PITTSBURGH -- The Nationals believed it was unnecessary and wrong. The Pirates thought it was typical and crafty. Their disagreement over Jung Ho Kang's fake tag on Bryce Harper ended with both dugouts and bullpens emptying onto the field, sparking a benches-clearing incident in the third inning of Washington's 10-7 win Sunday afternoon at PNC Park.
Tempers began to boil in the top of the third, when Bryce Harper laced a line drive to right field. He stretched the hit into a triple, hustling to third base even as right fielder Josh Bell's throw sailed wide of Kang. But Kang faked a tag, leading Harper to make an awkward slide into the bag.
"I thought it was wrong. They didn't think that he did anything wrong," Nats manager Dusty Baker said. "And that's how arguments usually get started."
Indeed, Kang's fake drew the Nationals' ire. Harper banged up his thumb on the play and exchanged words with Kang as Baker and a trainer checked on the Nats' star outfielder. Harper remained in the game to run but exited before the bottom of the third with a sore left thumb, replaced in right field by Chris Heisey.
The Nats took exception to Kang's fake tag, particularly when he clearly didn't have a chance of getting Harper out. The Pirates defended the play, calling it the best way to keep Harper from scoring on Bell's errant throw. Kang said he didn't intend to hurt Harper.
Harper is considered day to day, but was to have X-rays taken on the thumb on Monday. He initially thought he tore the UCL in the thumb. "The thumb is pretty swollen. It's not in the spot my UCL was. That was good. We'll see how it feels like [Monday] and the next day, and we'll go from there," Harper said.

» **Required task A**: Reproduce the passage of the baseball report that opens with the words containing "Tempers began to" and closes with "into the bag.".

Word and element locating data

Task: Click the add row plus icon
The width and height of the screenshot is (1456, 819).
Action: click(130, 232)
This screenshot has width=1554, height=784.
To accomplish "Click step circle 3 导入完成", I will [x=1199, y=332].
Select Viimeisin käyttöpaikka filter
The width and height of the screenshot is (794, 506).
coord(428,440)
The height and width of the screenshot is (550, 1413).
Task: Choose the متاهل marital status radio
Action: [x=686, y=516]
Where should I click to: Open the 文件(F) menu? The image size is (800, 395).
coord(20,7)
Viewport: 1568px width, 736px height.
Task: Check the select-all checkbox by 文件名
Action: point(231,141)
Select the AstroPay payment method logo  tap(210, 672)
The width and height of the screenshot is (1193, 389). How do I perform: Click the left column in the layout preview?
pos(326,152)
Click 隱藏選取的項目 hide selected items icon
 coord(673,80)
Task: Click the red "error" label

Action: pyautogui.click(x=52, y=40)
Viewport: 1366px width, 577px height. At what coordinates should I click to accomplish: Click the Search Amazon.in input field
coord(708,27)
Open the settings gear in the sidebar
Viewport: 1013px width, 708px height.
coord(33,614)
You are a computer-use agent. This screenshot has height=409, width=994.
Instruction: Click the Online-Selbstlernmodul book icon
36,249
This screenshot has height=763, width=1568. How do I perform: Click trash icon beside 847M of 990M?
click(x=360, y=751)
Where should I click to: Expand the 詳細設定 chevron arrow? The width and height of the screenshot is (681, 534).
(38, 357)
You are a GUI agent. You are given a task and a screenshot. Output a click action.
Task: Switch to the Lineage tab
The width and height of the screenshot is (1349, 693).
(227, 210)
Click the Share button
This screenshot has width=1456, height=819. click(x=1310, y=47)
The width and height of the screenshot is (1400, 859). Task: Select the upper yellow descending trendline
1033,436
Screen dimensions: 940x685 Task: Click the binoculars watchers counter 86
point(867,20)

» **Required task B**: Collect every line of the listing that contains the word "perform".

» **Task output A**:
Tempers began to boil in the top of the third, when Bryce Harper laced a line drive to right field. He stretched the hit into a triple, hustling to third base even as right fielder Josh Bell's throw sailed wide of Kang. But Kang faked a tag, leading Harper to make an awkward slide into the bag.

» **Task output B**:
The width and height of the screenshot is (1193, 389). How do I perform: Click the left column in the layout preview?
This screenshot has height=763, width=1568. How do I perform: Click trash icon beside 847M of 990M?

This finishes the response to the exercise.